Quote ="sally cinnamon"Now since the Kolpak ruling was brought in counties fill their ranks with second rate South Africans and Australians with EU passports that weren't good enough to get into Sheffield Shield cricket. Counties have sacrificed quality for quantity and have used all these nomadic second rate plodders instead of giving young English players a chance. '"
I think this is a total red herring and has no bearing on the strength of our national side. Most teams naturally evolve with a blend of youth and experience regardless of where the players are drawn from. I think it's the mediocre thirty year old English players who are getting squeezed out of county cricket by the Kolpaks, not the younger players. A couple of years ago I read about Leicestershire having five experienced South African players in their side; they also had five English players under 25, some of whom show great promise such as batsman James Taylor.

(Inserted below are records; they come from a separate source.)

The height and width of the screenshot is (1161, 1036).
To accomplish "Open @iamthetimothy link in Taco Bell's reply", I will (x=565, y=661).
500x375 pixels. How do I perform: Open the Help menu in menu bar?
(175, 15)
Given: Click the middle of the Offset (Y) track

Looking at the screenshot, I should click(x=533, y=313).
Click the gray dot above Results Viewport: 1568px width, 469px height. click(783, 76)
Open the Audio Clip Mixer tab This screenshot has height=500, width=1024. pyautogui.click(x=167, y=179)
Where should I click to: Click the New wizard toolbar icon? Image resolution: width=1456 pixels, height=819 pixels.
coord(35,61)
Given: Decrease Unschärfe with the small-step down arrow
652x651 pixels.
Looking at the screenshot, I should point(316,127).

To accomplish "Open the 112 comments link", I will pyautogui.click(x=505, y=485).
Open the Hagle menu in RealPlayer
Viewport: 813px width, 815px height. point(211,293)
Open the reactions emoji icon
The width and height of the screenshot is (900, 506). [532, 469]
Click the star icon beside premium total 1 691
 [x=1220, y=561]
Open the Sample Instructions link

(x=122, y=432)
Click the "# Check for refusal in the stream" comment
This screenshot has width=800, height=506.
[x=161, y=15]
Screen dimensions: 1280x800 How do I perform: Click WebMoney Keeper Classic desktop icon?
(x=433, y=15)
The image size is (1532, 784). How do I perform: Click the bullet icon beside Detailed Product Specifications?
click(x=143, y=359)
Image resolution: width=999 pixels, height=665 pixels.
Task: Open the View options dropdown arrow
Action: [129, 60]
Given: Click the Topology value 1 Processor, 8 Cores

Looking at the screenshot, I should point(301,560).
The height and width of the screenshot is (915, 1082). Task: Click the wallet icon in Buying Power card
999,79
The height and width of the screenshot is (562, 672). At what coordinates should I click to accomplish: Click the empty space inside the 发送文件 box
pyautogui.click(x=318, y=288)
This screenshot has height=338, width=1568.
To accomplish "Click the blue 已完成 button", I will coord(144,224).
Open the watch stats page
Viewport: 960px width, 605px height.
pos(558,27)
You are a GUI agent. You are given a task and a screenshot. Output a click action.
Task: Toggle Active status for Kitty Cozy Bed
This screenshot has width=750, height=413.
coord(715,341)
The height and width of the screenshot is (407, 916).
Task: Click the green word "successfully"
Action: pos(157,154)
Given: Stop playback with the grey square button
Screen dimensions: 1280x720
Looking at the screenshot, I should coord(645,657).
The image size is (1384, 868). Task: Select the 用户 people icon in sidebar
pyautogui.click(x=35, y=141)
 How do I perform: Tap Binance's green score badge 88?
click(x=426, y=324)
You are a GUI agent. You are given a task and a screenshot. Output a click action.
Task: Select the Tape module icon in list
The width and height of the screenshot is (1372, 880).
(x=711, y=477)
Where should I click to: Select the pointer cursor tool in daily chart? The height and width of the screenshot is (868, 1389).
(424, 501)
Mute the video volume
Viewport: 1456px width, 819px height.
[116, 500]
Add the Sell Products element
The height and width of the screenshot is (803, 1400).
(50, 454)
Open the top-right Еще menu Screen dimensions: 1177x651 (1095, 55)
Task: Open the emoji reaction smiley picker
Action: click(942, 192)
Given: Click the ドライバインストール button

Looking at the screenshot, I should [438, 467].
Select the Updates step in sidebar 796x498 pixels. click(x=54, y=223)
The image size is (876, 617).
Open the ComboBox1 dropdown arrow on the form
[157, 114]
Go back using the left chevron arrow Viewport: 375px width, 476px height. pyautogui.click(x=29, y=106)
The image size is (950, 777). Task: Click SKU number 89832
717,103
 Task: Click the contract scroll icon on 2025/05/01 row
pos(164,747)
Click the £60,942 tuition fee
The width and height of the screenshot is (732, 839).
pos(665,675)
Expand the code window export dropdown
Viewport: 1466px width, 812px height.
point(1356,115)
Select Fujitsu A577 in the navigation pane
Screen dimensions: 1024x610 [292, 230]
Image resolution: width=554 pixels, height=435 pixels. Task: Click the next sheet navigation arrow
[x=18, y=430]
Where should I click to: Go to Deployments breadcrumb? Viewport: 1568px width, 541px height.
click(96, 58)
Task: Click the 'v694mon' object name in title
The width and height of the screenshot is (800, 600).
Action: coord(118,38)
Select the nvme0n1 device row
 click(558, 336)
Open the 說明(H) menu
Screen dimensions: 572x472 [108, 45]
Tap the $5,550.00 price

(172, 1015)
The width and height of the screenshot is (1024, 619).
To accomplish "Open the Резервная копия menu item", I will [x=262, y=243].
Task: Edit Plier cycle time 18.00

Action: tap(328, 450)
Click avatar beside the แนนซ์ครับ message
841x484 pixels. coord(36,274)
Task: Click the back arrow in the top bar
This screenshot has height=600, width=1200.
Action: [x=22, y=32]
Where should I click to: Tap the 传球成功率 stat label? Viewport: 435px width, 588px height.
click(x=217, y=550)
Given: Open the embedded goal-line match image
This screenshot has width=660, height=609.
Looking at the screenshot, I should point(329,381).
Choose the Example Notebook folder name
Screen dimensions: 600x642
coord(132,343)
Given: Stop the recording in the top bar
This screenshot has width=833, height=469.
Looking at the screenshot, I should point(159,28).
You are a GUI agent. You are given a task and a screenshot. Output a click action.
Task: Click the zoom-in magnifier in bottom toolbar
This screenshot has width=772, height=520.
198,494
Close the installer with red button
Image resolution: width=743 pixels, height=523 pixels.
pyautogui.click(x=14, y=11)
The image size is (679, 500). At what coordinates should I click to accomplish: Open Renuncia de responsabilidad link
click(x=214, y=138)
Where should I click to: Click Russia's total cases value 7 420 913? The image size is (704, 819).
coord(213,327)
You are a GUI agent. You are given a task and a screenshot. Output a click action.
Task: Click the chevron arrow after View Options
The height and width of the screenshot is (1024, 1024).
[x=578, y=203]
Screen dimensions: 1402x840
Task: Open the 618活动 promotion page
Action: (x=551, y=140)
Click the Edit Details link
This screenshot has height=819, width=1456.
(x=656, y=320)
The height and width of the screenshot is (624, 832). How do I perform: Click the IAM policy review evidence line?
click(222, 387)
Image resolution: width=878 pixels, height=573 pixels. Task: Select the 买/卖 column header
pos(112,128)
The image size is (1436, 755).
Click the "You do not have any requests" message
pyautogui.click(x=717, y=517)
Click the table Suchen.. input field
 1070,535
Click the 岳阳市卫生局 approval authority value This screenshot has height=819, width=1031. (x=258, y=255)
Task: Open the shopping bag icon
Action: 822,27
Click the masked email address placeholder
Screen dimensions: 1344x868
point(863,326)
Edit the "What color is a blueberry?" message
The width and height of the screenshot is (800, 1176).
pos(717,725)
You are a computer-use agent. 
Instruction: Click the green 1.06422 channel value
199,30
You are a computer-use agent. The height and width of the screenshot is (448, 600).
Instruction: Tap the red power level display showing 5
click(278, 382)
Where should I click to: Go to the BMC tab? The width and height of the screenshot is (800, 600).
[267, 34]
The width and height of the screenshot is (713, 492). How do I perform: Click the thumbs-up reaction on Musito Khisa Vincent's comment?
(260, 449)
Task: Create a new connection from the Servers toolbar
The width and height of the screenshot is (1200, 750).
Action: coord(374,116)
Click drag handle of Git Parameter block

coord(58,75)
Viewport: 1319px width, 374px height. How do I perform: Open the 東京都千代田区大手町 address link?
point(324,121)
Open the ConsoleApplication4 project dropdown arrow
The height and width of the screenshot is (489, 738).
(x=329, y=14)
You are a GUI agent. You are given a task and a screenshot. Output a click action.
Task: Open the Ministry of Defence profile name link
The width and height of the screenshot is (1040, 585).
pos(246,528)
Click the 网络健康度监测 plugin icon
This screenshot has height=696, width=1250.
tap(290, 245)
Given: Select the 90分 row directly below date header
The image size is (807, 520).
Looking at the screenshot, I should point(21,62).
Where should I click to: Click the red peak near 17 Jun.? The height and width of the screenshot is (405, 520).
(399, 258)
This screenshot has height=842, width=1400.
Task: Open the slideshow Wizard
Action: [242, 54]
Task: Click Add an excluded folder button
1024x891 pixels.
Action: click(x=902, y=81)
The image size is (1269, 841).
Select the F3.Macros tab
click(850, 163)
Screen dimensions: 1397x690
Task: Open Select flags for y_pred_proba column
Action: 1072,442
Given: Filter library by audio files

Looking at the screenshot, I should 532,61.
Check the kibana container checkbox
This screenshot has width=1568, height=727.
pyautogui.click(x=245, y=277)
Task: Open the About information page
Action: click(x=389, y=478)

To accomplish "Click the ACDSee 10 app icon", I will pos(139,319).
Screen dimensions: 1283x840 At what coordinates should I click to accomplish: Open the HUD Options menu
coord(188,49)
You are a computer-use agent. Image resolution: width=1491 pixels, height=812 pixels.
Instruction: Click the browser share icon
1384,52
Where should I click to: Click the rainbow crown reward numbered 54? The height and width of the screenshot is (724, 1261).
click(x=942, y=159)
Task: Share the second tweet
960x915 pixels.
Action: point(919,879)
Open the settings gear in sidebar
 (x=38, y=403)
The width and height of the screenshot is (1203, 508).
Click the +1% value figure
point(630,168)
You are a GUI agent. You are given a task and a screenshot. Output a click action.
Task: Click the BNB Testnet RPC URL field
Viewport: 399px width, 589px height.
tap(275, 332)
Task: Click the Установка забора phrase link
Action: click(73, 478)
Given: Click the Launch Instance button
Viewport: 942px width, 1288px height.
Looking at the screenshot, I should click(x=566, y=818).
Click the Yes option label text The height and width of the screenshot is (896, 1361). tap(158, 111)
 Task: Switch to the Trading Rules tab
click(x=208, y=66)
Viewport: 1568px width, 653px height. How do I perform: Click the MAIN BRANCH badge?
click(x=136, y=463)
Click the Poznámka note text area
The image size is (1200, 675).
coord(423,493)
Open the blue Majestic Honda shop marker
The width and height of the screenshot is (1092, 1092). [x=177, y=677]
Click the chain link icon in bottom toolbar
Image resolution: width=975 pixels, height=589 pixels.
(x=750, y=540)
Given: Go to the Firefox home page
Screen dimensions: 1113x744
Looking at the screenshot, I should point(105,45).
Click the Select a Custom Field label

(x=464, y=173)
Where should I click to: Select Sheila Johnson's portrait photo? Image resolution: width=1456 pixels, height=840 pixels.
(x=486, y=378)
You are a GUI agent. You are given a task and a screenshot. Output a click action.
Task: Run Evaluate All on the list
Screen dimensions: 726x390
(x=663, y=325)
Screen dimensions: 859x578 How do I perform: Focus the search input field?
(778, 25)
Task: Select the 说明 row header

They have a very useful looking local off spinner, Jigar Naik, who has probably benefitted greatly from the tutelage of his South African spin bowling teammate Claude Henderson. At Surrey Chris Tremlett credited the influence of his new fellow opening bowler Andre Nel as a major factor in his resurgence last summer, and now England have benefitted as a result.
Quote ="sally cinnamon"In Sheffield Shield cricket in Australia you don't get this, there is the odd overseas player every now and then but it is basically a competition where the best young players who have fought their way through grade cricket system get into Sheffield Shield, and it is a breeding ground for Test players.'"
We've got three times as many first class teams as Australia. If they allow more than the odd non-Australian to play for each team it's going to dilute their talent pool too much. With our eighteen counties we'd still have twice as many potential international players to choose from even if there were three or four foreighners in each team.
For me, the biggest problem in county cricket is the crazy scheduling of fixtures with so many matches in various formats shoehorned into the calendar. Next June for instance, Surrey commence their T20 fixtures at The Oval the day after a four day match ends at Derby. How on earth are players supposed to prepare properly for that? Also a window needs to be created in the England fixture list to enable the England players to appear regularly in our T20 competition.
Not only are there too many matches but every division in every competition has an odd number of teams, meaning someone has to sit out every round of fixtures. Revert to three groups of six for the T20s (i.e. ten group matches instead of sixteen) and drop the three sundry teams (Scotland, Netherlands, Unicorns) from the 40 overs competition.